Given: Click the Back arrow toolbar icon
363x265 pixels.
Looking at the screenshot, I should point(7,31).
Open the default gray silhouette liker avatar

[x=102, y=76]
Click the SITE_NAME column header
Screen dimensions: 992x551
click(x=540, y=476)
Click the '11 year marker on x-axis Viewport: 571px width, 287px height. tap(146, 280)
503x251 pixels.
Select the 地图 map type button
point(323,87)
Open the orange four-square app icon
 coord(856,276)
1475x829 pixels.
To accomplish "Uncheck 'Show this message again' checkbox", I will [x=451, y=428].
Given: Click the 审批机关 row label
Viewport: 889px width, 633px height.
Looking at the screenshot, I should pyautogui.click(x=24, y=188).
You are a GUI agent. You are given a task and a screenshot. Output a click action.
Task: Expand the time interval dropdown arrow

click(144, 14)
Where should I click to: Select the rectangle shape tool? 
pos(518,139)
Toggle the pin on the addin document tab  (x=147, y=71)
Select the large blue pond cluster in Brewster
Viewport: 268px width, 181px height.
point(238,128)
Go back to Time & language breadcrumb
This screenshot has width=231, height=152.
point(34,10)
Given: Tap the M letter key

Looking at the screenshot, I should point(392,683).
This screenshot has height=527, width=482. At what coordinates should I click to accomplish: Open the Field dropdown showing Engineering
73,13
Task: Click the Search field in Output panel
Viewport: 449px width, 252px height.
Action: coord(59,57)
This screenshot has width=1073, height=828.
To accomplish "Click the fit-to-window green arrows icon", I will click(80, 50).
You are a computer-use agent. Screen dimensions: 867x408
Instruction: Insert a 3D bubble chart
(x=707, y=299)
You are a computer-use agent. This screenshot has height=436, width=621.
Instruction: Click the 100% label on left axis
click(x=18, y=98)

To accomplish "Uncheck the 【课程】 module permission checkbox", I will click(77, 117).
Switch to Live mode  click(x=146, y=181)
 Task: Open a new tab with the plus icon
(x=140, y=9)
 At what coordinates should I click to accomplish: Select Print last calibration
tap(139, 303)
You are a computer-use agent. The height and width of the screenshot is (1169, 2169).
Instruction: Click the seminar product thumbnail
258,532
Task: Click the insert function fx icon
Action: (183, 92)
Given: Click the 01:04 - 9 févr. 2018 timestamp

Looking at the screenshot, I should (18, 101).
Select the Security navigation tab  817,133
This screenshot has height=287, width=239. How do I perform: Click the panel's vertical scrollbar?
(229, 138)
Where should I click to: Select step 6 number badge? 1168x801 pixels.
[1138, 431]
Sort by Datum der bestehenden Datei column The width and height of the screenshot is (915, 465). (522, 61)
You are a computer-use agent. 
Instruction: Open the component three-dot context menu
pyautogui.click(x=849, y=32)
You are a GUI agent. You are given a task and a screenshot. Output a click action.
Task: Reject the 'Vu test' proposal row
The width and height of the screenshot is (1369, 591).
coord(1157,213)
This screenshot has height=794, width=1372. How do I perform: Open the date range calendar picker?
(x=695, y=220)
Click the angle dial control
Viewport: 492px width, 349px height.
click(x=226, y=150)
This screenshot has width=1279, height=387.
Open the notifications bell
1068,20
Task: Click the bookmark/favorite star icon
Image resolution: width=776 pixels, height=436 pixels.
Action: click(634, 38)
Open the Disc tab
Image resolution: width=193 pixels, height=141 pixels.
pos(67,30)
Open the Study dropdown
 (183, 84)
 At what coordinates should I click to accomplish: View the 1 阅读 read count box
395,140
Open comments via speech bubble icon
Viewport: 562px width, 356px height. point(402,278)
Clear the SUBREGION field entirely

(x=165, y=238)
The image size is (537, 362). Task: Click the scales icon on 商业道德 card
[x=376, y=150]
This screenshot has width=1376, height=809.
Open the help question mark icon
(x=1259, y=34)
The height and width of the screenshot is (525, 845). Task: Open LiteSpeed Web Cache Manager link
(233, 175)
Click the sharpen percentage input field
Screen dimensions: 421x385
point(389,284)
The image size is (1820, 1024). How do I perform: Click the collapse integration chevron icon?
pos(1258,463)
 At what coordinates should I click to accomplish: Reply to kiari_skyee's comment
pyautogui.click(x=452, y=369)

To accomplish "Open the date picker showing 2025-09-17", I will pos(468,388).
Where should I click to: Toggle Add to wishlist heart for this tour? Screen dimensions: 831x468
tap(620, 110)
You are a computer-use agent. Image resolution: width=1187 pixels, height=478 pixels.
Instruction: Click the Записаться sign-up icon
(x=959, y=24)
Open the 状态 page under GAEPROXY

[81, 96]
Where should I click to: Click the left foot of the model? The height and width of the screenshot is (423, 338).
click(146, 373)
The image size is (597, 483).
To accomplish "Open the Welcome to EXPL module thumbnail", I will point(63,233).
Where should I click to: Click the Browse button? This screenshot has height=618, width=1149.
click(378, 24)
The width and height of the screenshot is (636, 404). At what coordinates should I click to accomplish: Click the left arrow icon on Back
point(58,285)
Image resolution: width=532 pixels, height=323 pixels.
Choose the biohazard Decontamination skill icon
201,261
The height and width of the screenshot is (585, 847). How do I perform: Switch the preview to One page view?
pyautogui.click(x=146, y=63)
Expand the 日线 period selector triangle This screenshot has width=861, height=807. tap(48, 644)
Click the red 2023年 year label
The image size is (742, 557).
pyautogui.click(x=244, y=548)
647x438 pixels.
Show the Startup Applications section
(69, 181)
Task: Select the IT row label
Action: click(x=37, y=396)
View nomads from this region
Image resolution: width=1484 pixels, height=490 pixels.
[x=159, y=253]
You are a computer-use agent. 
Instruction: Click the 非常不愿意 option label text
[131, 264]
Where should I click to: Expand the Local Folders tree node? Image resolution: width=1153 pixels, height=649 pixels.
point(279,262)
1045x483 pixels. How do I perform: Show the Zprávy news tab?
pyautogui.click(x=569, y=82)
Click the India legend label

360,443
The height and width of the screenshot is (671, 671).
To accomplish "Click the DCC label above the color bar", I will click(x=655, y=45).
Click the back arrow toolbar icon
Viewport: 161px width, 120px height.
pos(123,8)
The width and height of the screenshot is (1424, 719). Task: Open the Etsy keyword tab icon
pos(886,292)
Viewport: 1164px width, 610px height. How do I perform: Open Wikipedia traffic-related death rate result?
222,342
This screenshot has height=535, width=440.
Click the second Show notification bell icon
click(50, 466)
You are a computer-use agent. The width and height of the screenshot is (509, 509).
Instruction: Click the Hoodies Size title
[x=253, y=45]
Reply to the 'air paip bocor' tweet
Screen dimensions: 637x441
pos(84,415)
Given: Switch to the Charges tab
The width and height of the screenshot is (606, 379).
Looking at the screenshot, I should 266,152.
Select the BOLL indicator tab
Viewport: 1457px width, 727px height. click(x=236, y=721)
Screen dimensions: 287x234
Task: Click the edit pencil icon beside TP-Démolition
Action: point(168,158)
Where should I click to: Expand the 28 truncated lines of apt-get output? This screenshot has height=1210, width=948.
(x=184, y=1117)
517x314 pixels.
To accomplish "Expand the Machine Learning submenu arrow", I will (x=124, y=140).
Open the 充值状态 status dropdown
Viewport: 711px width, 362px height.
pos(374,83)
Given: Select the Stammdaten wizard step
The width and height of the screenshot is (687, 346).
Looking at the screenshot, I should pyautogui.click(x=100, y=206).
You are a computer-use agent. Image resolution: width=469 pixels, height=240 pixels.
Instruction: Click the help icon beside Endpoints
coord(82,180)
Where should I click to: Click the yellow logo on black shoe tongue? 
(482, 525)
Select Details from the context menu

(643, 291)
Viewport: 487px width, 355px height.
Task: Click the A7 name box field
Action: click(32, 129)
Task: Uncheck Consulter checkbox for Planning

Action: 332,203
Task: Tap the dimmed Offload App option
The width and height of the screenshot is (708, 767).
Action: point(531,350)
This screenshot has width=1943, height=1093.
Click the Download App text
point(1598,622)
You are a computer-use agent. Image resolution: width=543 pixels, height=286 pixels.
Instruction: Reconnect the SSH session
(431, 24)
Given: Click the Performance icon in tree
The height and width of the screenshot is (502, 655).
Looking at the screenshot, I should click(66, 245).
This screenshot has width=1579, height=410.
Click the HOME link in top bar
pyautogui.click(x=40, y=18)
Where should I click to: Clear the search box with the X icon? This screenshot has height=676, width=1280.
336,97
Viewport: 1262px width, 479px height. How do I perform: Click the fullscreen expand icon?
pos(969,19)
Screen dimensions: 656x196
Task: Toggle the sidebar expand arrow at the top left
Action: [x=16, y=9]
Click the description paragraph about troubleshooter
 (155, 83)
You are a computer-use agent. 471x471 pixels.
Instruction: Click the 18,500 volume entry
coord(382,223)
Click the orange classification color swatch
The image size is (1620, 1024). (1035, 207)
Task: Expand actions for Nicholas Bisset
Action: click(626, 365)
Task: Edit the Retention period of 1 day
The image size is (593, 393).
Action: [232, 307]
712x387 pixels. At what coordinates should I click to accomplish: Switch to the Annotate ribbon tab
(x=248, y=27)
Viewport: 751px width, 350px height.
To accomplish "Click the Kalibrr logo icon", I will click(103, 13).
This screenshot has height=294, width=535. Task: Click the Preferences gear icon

INSTRUCTIONS TO FOLLOW:
Every line that contains the string "toolbar" should be copied from the entries.

RESULT BELOW:
Given: Click the Back arrow toolbar icon
Click the back arrow toolbar icon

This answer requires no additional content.